The Power of Vacillation in Language Learning

Author: John Case

Source: SIAM Journal on Computing Vol. 28, No. 6, 1999, 1941-1969.

Abstract. Some extensions are considered of Gold's influential model of language learning by machine from positive data. Studied are criteria of successful learning featuring convergence in the limit to vacillation between several alternative correct grammars. The main theorem of this paper is that there are classes of languages that can be learned if convergence in the limit to up to (n + 1) exactly correct grammars is allowed but which cannot be learned if convergence in the limit is to no more than n grammars, where the no more than n grammars can each make finitely many mistakes. This contrasts sharply with results of Barzdin and Podnieks and, later, Case and Smith for learnability from both positive and negative data.

A subset principle from a 1980 paper of Angluin is extended to the vacillatory and other criteria of this paper. This principle provides a necessary condition for avoiding overgeneralization in learning from positive data. It is applied to prove another theorem to the effect that one can optimally eliminate half of the mistakes from final programs for vacillatory criteria if one is willing to converge in the limit to infinitely many different programs instead.

Child language learning may be sensitive to the order or timing of data presentation. It is shown, though, that for the vacillatory success criteria of this paper, there is no loss of learning power for machines which are insensitive to order in several ways simultaneously.
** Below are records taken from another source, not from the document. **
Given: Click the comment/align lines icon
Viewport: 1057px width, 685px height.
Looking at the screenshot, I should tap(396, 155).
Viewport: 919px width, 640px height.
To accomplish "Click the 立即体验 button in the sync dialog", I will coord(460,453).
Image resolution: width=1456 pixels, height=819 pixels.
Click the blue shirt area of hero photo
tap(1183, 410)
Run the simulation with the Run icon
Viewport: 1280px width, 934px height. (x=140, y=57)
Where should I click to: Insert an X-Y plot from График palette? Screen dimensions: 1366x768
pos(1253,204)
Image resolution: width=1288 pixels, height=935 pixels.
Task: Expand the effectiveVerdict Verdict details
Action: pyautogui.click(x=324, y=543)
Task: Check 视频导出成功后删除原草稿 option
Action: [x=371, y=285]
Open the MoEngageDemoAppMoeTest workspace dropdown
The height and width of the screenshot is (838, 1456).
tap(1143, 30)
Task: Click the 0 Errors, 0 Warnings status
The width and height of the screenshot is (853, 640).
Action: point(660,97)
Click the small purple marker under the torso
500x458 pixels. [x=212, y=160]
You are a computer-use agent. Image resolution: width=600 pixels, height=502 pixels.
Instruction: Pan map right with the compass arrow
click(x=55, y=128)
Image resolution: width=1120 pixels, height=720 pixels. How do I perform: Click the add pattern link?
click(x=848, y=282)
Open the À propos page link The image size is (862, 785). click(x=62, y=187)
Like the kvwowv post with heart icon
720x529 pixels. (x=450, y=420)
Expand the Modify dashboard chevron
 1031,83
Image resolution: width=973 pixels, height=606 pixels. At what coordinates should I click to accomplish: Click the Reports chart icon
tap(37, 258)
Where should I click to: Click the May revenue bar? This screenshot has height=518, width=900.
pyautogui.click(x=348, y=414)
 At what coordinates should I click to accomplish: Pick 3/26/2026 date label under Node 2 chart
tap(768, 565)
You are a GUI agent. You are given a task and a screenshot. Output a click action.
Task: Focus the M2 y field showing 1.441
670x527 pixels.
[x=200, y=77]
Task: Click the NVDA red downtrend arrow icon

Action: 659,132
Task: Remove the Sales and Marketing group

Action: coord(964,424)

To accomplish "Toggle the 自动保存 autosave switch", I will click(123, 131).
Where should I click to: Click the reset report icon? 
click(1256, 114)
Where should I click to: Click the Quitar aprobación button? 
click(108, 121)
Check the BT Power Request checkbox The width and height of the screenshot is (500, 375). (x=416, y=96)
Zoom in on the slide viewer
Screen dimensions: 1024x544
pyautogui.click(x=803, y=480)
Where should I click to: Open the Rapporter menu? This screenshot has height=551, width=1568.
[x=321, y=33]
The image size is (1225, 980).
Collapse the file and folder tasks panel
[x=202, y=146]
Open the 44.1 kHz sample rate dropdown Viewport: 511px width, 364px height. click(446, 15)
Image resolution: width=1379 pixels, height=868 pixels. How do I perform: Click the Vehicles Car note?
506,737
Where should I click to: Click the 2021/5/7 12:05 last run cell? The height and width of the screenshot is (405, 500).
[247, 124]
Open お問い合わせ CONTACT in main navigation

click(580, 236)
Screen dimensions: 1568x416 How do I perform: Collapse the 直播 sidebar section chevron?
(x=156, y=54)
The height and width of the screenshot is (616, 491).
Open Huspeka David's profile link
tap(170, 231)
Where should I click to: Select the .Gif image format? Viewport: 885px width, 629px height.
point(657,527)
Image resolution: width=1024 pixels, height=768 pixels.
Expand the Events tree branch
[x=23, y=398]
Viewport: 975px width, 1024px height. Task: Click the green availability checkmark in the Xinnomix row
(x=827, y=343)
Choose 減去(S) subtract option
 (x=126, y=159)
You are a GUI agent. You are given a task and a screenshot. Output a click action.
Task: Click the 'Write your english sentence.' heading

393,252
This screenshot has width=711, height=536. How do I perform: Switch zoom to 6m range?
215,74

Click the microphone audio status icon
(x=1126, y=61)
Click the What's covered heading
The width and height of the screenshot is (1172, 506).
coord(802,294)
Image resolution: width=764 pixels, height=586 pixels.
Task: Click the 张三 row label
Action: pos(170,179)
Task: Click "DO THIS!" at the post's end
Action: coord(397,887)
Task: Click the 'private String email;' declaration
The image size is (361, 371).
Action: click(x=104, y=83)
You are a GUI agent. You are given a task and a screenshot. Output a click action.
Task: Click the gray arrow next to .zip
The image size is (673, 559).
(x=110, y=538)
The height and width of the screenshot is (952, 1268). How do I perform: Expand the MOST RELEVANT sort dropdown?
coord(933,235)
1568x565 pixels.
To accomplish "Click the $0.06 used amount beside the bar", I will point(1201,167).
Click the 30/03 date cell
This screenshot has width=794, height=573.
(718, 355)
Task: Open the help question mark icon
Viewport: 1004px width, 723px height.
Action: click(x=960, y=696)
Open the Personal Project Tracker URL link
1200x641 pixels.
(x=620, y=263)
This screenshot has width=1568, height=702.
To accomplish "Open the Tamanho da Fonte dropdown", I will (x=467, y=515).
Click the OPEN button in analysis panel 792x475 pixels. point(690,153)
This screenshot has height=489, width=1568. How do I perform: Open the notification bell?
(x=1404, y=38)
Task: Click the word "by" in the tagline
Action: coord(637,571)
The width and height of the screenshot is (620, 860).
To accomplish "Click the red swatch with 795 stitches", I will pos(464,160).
For example, partly set-driven machines attend only to the set and length of sequence of positive data, not the actual sequence itself. A machine M is weakly n-ary order independent for each language L on which, for some ordering of the positive data about L, M converges in the limit to a finite set of grammars, there is a finite set of grammars D (of cardinality n such that M converges to a subset of this same D for each ordering of the positive data for L. The theorem most difficult to prove in the paper implies that machines which are simultaneously partly set-driven and weakly n-ary order independent do not lose learning power for converging in the limit to up to n grammars. Several variants of this theorem are obtained by modifying its proof, and some of these variants have application in this and other papers. Along the way it is also shown, for the vacillatory criteria, that learning power is not increased if one restricts the sequence of positive data presentation to be computable. Some of these results are nontrivial lifts of prior work for the n = 1 case done by the Blums; Wiehagen; Osherson, Stob, and Weinstein; Schäfer; and Fulk.